Exercise requirements
Copy out word for word everything in the data below, from the line containing "Given: Click the" down to the line containing "click(x=832, y=502)", including both of those lines. Leave the pictures out of your answer.

## Begin Information provided

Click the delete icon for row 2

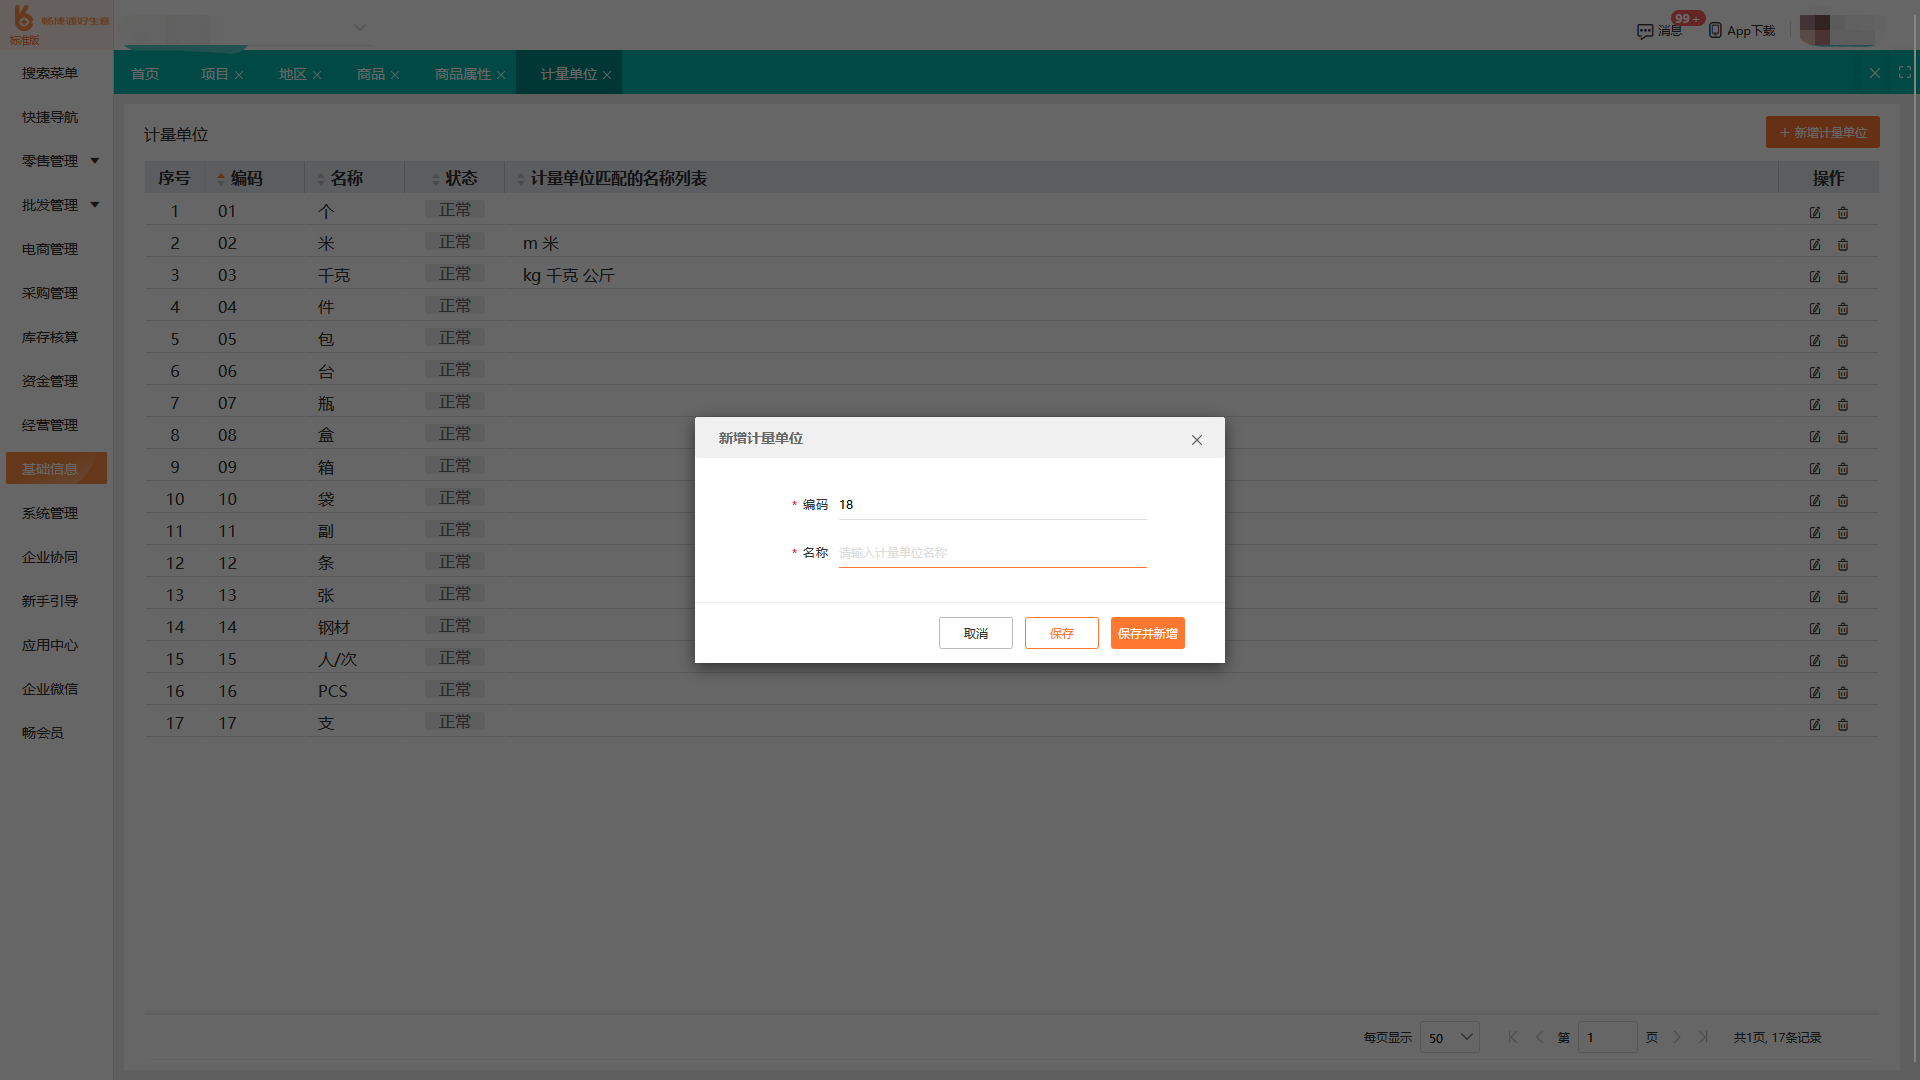coord(1844,244)
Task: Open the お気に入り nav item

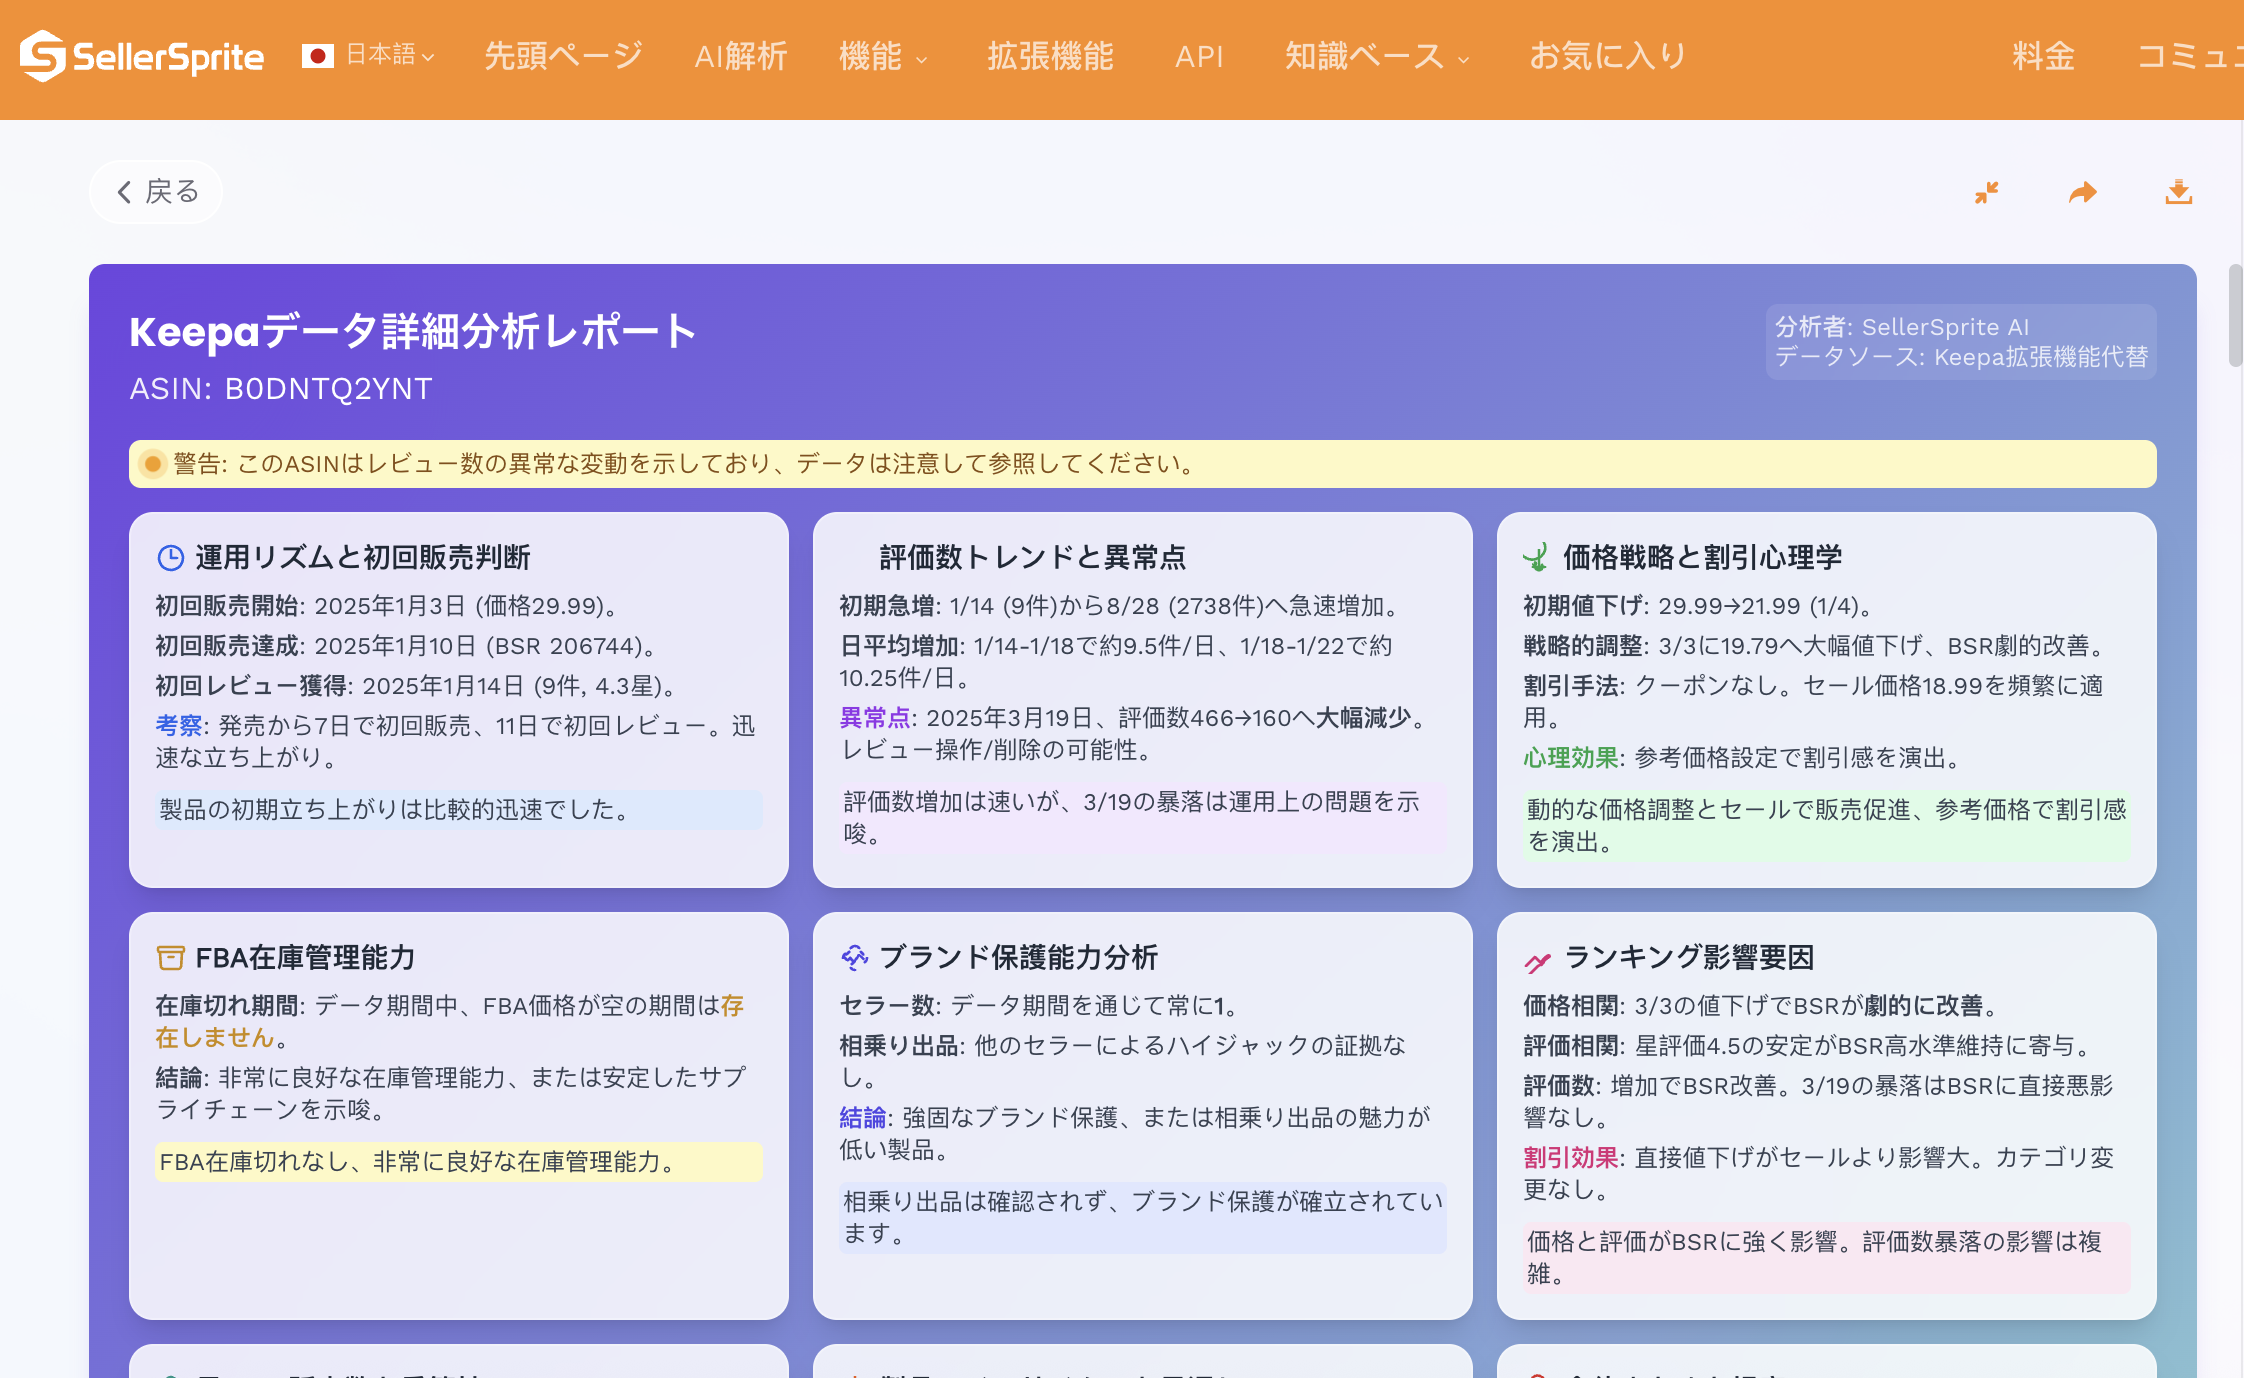Action: click(1607, 56)
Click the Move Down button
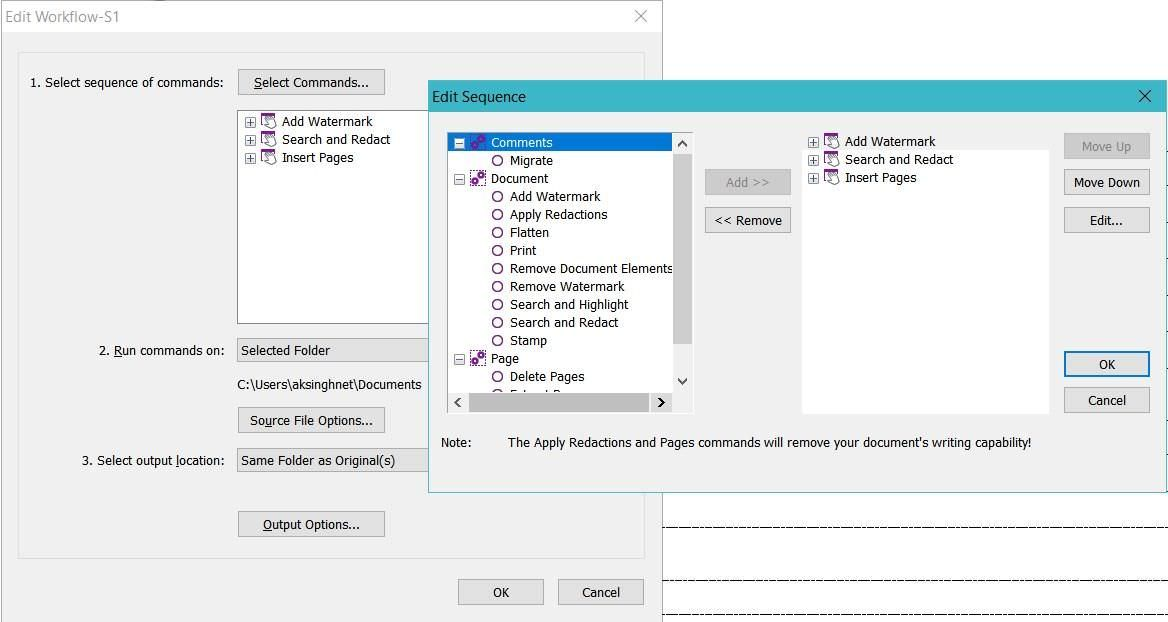The image size is (1168, 622). [1106, 182]
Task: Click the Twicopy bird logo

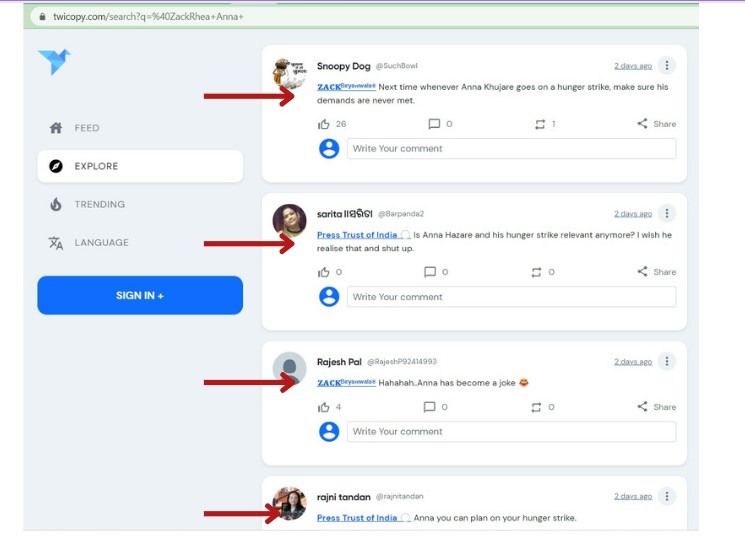Action: click(x=54, y=63)

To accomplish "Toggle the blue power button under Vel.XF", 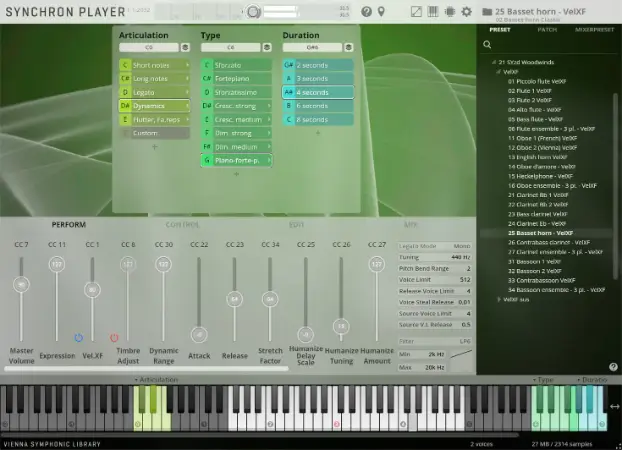I will [79, 337].
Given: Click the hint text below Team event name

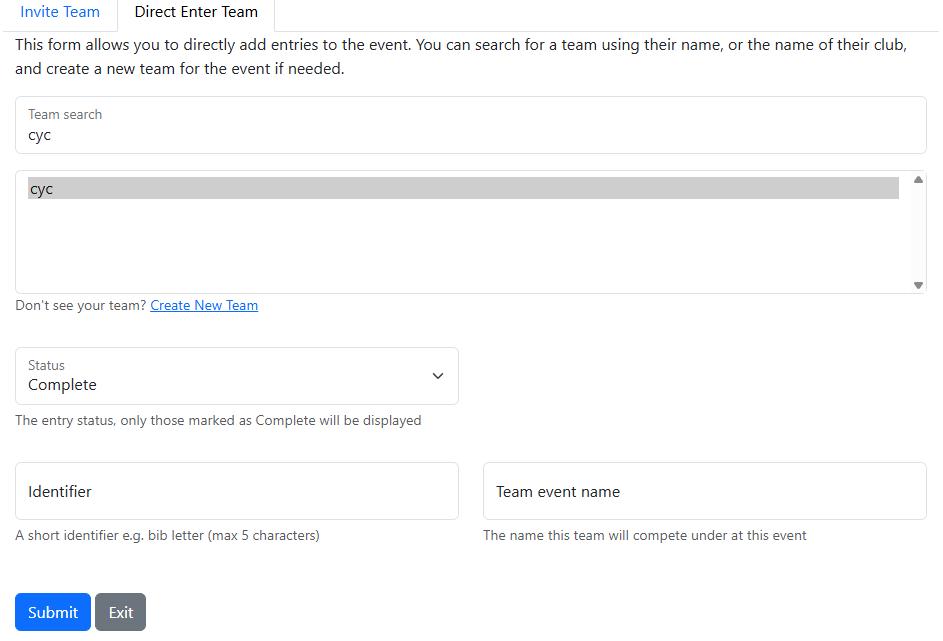Looking at the screenshot, I should pyautogui.click(x=644, y=536).
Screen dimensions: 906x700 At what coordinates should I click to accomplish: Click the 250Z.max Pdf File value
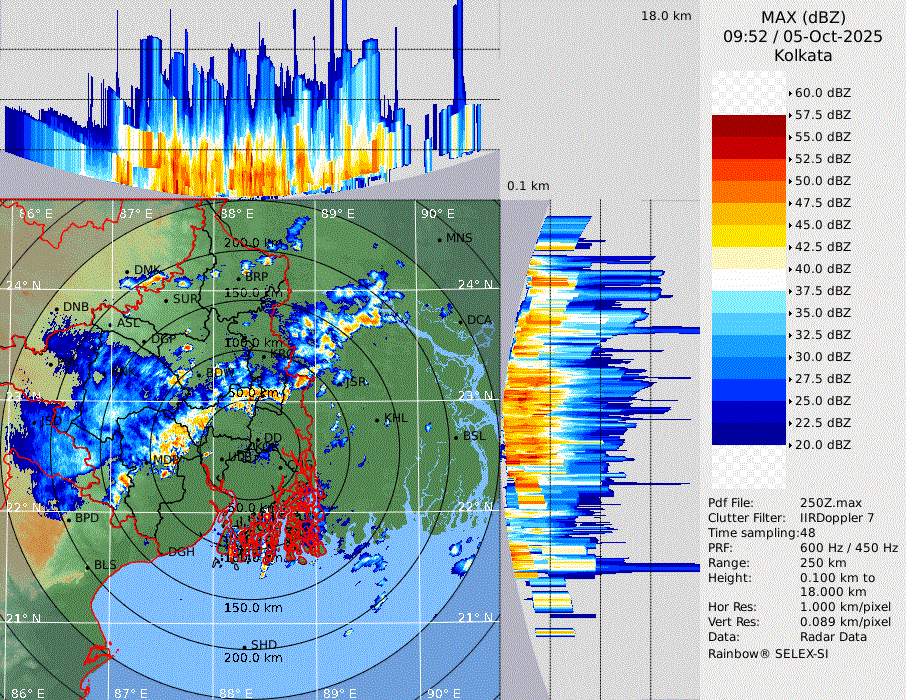click(x=832, y=502)
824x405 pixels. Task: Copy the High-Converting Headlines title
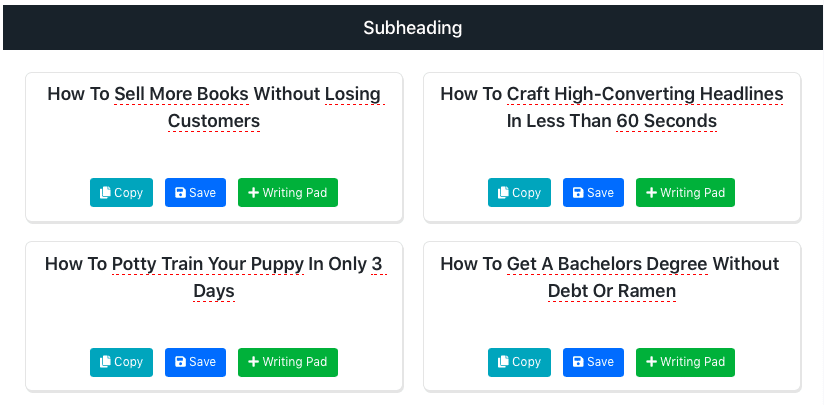tap(519, 193)
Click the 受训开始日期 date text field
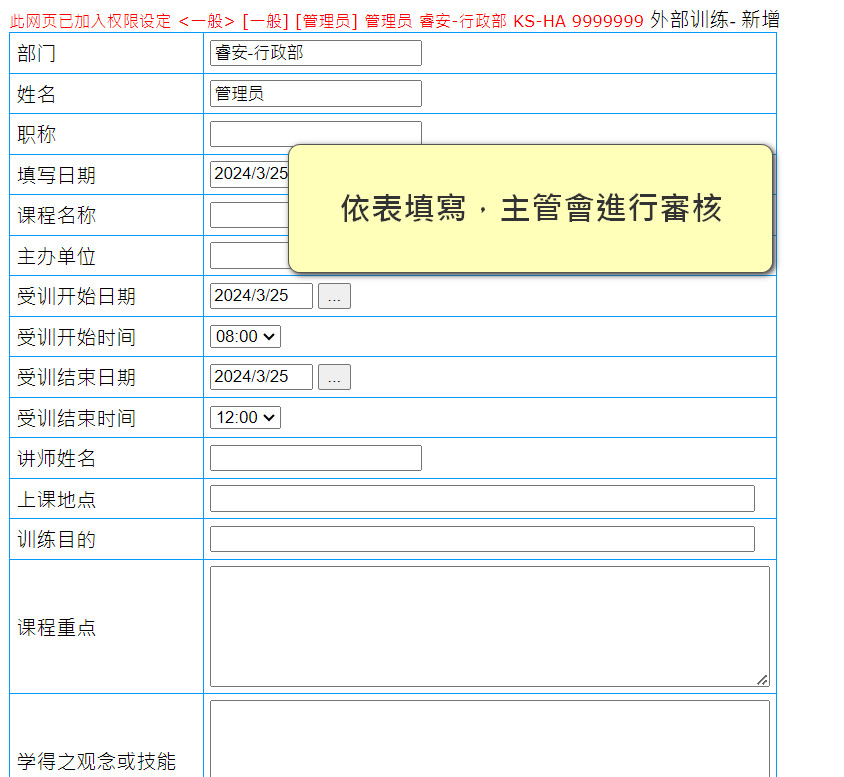Viewport: 844px width, 777px height. pos(261,296)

## End Information provided

Full answer
Given: Click the hint text below Team event name

Looking at the screenshot, I should pyautogui.click(x=644, y=536).
Screen dimensions: 906x700 At what coordinates should I click to accomplish: Click the 250Z.max Pdf File value
click(x=832, y=502)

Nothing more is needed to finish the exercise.